> WORK REQUEST:
Answer with one number only: the count of lines below that hold the word "input".

> RECORD EXCERPTS:
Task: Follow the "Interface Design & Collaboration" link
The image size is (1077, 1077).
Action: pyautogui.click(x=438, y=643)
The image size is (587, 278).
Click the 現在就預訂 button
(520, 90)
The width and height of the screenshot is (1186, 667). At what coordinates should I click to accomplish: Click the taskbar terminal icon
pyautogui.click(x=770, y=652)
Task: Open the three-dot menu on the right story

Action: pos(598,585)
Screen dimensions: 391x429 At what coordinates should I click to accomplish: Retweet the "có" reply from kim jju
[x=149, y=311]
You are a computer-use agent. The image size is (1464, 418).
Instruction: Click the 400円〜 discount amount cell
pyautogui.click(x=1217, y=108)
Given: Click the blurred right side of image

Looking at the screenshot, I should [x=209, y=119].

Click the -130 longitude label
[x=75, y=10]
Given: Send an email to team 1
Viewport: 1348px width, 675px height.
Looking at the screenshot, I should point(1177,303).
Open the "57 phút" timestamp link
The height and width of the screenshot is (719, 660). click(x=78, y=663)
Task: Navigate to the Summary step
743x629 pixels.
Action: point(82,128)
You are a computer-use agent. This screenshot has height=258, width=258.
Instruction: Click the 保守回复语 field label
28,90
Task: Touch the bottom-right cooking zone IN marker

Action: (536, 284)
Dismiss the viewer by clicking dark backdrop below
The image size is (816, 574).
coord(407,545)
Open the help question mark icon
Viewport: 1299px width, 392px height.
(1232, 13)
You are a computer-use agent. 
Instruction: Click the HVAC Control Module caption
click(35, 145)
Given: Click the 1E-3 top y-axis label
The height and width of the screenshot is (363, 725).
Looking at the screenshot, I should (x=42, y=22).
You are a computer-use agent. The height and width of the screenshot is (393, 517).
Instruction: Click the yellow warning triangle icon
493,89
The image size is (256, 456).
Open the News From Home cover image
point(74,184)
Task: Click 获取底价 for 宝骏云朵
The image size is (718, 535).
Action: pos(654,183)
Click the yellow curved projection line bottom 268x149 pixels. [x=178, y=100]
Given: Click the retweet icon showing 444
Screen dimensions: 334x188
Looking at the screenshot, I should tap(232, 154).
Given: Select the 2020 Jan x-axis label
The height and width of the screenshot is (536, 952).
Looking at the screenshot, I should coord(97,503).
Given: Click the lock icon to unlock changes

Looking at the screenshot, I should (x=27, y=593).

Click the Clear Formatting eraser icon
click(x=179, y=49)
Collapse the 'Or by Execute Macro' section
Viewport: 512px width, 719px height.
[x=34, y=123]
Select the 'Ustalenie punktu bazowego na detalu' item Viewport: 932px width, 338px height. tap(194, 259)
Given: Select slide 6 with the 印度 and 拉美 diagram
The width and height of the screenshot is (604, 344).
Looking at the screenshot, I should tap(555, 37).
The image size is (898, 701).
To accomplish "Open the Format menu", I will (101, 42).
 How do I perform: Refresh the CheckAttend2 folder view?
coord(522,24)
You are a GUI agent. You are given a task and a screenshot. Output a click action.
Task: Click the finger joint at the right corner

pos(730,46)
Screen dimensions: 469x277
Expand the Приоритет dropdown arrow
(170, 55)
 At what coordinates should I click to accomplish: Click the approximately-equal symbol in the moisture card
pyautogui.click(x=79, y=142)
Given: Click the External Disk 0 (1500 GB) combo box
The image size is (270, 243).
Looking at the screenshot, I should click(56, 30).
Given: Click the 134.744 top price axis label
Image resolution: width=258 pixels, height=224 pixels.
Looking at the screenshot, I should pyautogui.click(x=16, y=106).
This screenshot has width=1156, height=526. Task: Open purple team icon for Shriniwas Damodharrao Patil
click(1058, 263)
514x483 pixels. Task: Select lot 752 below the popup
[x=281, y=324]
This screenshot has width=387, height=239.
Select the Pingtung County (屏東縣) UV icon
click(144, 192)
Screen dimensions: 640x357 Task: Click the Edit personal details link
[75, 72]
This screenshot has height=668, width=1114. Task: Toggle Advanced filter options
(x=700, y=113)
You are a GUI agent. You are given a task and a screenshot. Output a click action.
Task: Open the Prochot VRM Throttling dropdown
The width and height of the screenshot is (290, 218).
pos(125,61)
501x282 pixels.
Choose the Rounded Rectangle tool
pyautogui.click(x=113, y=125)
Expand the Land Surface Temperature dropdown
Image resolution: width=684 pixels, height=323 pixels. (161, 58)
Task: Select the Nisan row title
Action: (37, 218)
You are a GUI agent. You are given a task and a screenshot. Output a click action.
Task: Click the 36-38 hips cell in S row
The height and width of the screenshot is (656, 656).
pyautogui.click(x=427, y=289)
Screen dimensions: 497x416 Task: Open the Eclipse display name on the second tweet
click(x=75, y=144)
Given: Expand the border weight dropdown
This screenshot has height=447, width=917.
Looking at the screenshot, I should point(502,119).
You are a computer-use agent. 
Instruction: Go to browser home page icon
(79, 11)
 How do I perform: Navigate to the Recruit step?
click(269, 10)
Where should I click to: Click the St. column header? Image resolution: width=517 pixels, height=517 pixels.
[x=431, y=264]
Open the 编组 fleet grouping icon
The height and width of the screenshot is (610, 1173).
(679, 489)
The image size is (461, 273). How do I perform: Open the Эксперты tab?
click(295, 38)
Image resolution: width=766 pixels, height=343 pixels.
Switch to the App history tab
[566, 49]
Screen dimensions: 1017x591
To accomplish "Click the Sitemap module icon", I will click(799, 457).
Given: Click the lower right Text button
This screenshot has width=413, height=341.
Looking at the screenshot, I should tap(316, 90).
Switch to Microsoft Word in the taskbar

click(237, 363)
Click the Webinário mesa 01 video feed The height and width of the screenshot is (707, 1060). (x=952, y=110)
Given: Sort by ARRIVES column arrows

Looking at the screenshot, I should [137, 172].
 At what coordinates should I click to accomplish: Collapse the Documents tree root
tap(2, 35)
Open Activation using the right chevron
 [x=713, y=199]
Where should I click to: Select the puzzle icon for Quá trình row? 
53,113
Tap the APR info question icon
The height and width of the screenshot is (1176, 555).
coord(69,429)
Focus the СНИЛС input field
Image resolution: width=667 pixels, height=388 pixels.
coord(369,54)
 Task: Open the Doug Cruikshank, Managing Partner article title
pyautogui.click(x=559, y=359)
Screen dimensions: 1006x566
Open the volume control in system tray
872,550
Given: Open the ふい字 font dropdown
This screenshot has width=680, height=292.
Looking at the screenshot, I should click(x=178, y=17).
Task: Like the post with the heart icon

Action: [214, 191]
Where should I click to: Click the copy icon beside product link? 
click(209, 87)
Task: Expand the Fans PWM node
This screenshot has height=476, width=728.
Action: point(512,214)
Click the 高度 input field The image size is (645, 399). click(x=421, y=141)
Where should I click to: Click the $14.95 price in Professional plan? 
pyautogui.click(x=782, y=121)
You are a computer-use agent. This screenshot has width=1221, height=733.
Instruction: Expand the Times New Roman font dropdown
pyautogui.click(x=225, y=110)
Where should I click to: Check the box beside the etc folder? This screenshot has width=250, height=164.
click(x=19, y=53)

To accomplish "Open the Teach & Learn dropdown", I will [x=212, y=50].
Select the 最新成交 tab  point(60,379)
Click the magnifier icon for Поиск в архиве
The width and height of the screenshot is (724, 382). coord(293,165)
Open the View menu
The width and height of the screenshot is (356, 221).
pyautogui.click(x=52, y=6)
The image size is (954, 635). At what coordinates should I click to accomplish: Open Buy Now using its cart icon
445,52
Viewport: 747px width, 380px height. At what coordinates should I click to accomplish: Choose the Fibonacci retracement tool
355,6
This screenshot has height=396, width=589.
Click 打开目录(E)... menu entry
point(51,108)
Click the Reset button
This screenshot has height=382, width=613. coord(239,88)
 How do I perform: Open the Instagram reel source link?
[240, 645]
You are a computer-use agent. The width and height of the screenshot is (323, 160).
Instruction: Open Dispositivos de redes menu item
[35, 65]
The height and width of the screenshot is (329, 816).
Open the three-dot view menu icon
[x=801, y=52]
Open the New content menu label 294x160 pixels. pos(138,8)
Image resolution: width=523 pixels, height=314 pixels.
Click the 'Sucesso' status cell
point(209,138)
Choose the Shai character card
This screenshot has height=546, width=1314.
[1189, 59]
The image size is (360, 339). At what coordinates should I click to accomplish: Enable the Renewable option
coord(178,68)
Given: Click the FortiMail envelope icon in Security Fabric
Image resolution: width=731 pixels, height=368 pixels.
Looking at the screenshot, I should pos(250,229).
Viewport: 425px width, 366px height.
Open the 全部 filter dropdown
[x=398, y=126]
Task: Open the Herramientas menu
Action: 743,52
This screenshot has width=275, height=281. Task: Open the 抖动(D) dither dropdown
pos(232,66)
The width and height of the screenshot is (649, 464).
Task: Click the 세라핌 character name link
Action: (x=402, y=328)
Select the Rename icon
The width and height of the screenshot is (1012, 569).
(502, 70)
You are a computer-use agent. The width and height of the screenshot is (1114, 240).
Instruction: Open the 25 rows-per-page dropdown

> YOUR SOLUTION:
2